▶ **Task statement**: Without omitting anything, return the records precisely as given.

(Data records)
--
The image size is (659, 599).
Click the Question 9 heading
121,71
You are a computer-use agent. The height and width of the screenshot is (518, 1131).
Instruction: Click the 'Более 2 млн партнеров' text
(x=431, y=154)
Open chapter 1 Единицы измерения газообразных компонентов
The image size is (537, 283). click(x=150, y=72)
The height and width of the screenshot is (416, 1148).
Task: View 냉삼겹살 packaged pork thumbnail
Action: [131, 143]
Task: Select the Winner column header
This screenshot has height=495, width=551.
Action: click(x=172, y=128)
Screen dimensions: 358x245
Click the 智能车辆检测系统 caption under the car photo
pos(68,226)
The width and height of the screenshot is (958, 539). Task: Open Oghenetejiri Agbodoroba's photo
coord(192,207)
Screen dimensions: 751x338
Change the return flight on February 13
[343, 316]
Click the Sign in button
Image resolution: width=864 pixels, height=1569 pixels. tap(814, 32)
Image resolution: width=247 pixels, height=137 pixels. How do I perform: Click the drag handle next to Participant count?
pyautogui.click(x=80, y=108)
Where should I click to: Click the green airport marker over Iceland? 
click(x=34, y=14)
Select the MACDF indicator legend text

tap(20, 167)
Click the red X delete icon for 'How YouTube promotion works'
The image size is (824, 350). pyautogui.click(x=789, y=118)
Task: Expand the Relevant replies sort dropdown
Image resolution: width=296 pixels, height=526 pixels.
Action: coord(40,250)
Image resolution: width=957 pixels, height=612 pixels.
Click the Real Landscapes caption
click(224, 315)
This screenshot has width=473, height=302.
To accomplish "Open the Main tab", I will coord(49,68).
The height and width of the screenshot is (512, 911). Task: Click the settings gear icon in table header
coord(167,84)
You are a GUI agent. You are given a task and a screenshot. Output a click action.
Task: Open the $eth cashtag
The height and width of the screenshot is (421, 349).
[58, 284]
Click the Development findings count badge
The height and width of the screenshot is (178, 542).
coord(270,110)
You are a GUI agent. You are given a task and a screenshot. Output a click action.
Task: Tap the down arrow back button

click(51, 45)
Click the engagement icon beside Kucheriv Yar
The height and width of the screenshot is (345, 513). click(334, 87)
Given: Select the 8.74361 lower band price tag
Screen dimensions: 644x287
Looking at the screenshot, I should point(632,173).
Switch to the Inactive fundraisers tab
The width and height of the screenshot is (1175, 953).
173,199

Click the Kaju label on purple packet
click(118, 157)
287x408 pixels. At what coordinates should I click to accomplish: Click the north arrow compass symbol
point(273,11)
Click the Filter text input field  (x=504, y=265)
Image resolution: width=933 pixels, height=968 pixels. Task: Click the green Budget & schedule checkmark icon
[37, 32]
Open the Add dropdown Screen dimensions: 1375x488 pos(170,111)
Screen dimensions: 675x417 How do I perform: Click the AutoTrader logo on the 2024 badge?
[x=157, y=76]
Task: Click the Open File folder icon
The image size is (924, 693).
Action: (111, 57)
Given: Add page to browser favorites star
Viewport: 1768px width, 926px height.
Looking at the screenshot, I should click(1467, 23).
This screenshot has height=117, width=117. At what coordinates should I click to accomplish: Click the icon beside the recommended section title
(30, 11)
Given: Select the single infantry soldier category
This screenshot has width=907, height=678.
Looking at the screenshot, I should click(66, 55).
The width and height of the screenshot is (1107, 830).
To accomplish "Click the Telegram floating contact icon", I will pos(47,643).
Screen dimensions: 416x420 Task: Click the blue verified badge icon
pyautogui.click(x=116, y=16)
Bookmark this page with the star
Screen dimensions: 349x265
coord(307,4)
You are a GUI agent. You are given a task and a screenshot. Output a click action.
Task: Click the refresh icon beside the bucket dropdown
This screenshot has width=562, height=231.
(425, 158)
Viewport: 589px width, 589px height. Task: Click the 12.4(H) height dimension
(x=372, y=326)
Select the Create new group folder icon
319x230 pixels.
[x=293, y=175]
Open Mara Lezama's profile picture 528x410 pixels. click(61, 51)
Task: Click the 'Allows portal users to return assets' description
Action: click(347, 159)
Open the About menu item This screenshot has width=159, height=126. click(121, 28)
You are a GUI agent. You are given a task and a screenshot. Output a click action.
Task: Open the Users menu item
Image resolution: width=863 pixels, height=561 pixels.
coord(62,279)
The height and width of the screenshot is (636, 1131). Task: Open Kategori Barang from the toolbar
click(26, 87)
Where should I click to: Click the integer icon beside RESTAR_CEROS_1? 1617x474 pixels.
--
▶ **Response**:
The image size is (659, 599).
Click the Question 9 heading
121,71
You are a computer-use agent. The height and width of the screenshot is (518, 1131).
Instruction: Click the 'Более 2 млн партнеров' text
(x=431, y=154)
Open chapter 1 Единицы измерения газообразных компонентов
The image size is (537, 283). click(x=150, y=72)
The height and width of the screenshot is (416, 1148).
Task: View 냉삼겹살 packaged pork thumbnail
Action: [131, 143]
Task: Select the Winner column header
This screenshot has height=495, width=551.
Action: click(x=172, y=128)
Screen dimensions: 358x245
Click the 智能车辆检测系统 caption under the car photo
pos(68,226)
The width and height of the screenshot is (958, 539). Task: Open Oghenetejiri Agbodoroba's photo
coord(192,207)
Screen dimensions: 751x338
Change the return flight on February 13
[343, 316]
Click the Sign in button
Image resolution: width=864 pixels, height=1569 pixels. tap(814, 32)
Image resolution: width=247 pixels, height=137 pixels. How do I perform: Click the drag handle next to Participant count?
pyautogui.click(x=80, y=108)
Where should I click to: Click the green airport marker over Iceland? 
click(x=34, y=14)
Select the MACDF indicator legend text

tap(20, 167)
Click the red X delete icon for 'How YouTube promotion works'
The image size is (824, 350). pyautogui.click(x=789, y=118)
Task: Expand the Relevant replies sort dropdown
Image resolution: width=296 pixels, height=526 pixels.
Action: coord(40,250)
Image resolution: width=957 pixels, height=612 pixels.
Click the Real Landscapes caption
click(224, 315)
This screenshot has width=473, height=302.
To accomplish "Open the Main tab", I will coord(49,68).
The height and width of the screenshot is (512, 911). Task: Click the settings gear icon in table header
coord(167,84)
You are a GUI agent. You are given a task and a screenshot. Output a click action.
Task: Open the $eth cashtag
The height and width of the screenshot is (421, 349).
[58, 284]
Click the Development findings count badge
The height and width of the screenshot is (178, 542).
coord(270,110)
You are a GUI agent. You are given a task and a screenshot. Output a click action.
Task: Tap the down arrow back button

click(51, 45)
Click the engagement icon beside Kucheriv Yar
The height and width of the screenshot is (345, 513). click(334, 87)
Given: Select the 8.74361 lower band price tag
Screen dimensions: 644x287
Looking at the screenshot, I should point(632,173).
Switch to the Inactive fundraisers tab
The width and height of the screenshot is (1175, 953).
173,199

Click the Kaju label on purple packet
click(118, 157)
287x408 pixels. At what coordinates should I click to accomplish: Click the north arrow compass symbol
point(273,11)
Click the Filter text input field  (x=504, y=265)
Image resolution: width=933 pixels, height=968 pixels. Task: Click the green Budget & schedule checkmark icon
[37, 32]
Open the Add dropdown Screen dimensions: 1375x488 pos(170,111)
Screen dimensions: 675x417 How do I perform: Click the AutoTrader logo on the 2024 badge?
[x=157, y=76]
Task: Click the Open File folder icon
The image size is (924, 693).
Action: (111, 57)
Given: Add page to browser favorites star
Viewport: 1768px width, 926px height.
Looking at the screenshot, I should click(1467, 23).
This screenshot has height=117, width=117. At what coordinates should I click to accomplish: Click the icon beside the recommended section title
(30, 11)
Given: Select the single infantry soldier category
This screenshot has width=907, height=678.
Looking at the screenshot, I should click(66, 55).
The width and height of the screenshot is (1107, 830).
To accomplish "Click the Telegram floating contact icon", I will pos(47,643).
Screen dimensions: 416x420 Task: Click the blue verified badge icon
pyautogui.click(x=116, y=16)
Bookmark this page with the star
Screen dimensions: 349x265
coord(307,4)
You are a GUI agent. You are given a task and a screenshot. Output a click action.
Task: Click the refresh icon beside the bucket dropdown
This screenshot has width=562, height=231.
(425, 158)
Viewport: 589px width, 589px height. Task: Click the 12.4(H) height dimension
(x=372, y=326)
Select the Create new group folder icon
319x230 pixels.
[x=293, y=175]
Open Mara Lezama's profile picture 528x410 pixels. click(61, 51)
Task: Click the 'Allows portal users to return assets' description
Action: click(347, 159)
Open the About menu item This screenshot has width=159, height=126. click(121, 28)
You are a GUI agent. You are given a task and a screenshot. Output a click action.
Task: Open the Users menu item
Image resolution: width=863 pixels, height=561 pixels.
coord(62,279)
The height and width of the screenshot is (636, 1131). Task: Open Kategori Barang from the toolbar
click(26, 87)
Where should I click to: Click the integer icon beside RESTAR_CEROS_1? 1617x474 pixels.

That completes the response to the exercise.